◆ **PROBLEM**:
Each line from the one containing "This screenshot has height=784, width=1512." through the last line of the records below is to be repeated as written, with nothing added.

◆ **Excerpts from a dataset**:

○ ○ ○

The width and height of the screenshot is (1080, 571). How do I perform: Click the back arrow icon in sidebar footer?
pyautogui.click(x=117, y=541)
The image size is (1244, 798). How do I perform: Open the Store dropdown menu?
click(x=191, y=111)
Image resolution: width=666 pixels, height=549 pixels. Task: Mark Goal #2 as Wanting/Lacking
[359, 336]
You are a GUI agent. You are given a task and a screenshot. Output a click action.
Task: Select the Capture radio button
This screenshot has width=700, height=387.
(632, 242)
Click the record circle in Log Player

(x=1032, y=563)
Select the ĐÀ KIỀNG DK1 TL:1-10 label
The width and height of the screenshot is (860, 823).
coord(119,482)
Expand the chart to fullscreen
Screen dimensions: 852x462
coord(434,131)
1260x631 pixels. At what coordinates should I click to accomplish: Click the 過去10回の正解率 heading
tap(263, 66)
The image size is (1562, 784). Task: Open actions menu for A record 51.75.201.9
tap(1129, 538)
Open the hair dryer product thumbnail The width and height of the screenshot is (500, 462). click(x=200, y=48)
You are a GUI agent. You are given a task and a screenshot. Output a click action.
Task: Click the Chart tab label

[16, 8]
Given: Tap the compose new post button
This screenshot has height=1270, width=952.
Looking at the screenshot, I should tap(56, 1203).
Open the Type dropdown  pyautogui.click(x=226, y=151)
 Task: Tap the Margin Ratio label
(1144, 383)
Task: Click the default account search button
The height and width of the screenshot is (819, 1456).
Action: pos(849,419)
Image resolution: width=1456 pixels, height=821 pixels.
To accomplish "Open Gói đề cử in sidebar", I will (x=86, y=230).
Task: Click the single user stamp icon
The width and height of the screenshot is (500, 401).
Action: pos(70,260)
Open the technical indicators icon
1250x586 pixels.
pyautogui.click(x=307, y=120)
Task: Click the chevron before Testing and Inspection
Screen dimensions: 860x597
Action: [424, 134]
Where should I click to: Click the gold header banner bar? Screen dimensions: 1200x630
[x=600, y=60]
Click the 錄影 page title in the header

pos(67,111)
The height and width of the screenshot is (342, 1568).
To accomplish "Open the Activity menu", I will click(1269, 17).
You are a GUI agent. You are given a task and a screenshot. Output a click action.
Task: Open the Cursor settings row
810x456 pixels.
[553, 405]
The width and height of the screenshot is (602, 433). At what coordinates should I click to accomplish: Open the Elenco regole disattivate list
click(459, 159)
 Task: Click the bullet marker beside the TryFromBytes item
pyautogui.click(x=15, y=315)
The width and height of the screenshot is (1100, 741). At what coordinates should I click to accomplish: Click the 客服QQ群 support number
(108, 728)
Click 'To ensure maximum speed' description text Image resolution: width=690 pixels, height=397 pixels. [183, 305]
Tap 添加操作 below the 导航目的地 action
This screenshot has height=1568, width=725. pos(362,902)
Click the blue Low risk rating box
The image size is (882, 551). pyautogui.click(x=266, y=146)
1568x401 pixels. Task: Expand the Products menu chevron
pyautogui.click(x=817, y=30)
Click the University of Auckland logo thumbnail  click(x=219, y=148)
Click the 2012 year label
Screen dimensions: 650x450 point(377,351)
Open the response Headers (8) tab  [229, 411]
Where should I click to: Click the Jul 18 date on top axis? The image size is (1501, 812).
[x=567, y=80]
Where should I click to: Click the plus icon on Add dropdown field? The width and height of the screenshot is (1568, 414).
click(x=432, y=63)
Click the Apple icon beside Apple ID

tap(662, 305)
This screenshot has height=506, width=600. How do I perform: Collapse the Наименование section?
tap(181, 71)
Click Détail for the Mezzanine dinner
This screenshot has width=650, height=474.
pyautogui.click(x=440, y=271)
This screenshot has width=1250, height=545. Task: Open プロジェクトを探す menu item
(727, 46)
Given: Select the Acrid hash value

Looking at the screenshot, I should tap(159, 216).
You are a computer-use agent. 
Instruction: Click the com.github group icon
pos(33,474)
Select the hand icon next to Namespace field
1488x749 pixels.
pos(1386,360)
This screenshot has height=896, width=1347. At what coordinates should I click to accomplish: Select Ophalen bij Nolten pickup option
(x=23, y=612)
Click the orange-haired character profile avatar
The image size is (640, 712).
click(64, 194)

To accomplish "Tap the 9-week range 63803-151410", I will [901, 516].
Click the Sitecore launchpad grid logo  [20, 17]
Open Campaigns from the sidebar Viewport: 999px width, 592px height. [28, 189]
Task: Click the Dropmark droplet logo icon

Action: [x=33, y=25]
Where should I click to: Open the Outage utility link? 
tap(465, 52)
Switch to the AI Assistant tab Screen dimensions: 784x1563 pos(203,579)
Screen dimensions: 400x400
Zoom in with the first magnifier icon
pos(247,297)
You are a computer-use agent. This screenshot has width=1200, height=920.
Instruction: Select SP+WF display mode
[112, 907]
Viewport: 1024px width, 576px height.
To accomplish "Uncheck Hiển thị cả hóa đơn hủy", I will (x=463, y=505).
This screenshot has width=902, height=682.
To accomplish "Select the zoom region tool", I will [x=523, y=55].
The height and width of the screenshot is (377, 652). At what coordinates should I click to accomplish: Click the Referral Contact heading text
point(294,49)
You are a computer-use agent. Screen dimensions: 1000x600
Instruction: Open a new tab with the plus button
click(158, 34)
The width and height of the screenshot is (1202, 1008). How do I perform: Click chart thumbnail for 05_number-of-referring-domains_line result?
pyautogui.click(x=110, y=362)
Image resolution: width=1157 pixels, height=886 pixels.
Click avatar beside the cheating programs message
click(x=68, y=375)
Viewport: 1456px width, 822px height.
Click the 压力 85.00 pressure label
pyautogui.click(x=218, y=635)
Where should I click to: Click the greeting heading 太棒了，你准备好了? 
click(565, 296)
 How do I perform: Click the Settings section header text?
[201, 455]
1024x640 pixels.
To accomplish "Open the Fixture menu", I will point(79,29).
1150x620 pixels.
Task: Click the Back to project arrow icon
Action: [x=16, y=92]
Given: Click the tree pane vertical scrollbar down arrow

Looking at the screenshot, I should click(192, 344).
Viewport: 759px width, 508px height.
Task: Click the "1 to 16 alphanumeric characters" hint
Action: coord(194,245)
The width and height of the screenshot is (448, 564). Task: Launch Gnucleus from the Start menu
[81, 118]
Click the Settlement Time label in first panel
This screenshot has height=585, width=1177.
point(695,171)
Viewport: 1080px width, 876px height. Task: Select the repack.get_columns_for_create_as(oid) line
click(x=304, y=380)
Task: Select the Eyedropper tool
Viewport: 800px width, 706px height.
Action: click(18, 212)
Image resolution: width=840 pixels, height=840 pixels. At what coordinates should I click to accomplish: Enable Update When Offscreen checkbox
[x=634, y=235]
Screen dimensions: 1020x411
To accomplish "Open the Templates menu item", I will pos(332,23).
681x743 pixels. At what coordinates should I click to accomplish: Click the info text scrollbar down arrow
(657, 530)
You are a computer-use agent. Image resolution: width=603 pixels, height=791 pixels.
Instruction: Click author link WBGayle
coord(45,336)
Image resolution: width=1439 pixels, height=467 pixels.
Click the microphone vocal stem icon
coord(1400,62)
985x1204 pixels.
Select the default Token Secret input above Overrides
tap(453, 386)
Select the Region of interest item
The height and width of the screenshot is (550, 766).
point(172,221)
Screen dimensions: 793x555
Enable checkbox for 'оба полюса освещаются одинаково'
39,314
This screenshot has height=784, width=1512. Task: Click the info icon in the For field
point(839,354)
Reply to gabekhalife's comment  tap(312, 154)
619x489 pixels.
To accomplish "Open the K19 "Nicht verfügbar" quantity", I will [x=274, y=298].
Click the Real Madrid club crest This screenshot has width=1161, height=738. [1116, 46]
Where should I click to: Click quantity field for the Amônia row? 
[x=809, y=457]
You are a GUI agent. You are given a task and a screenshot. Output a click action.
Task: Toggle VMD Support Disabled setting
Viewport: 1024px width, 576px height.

○ ○ ○

◆ **WRITTEN SOLUTION**:
This screenshot has height=784, width=1512. Task: Click the info icon in the For field
point(839,354)
Reply to gabekhalife's comment  tap(312, 154)
619x489 pixels.
To accomplish "Open the K19 "Nicht verfügbar" quantity", I will [x=274, y=298].
Click the Real Madrid club crest This screenshot has width=1161, height=738. [1116, 46]
Where should I click to: Click quantity field for the Amônia row? 
[x=809, y=457]
You are a GUI agent. You are given a task and a screenshot. Output a click action.
Task: Toggle VMD Support Disabled setting
Viewport: 1024px width, 576px height.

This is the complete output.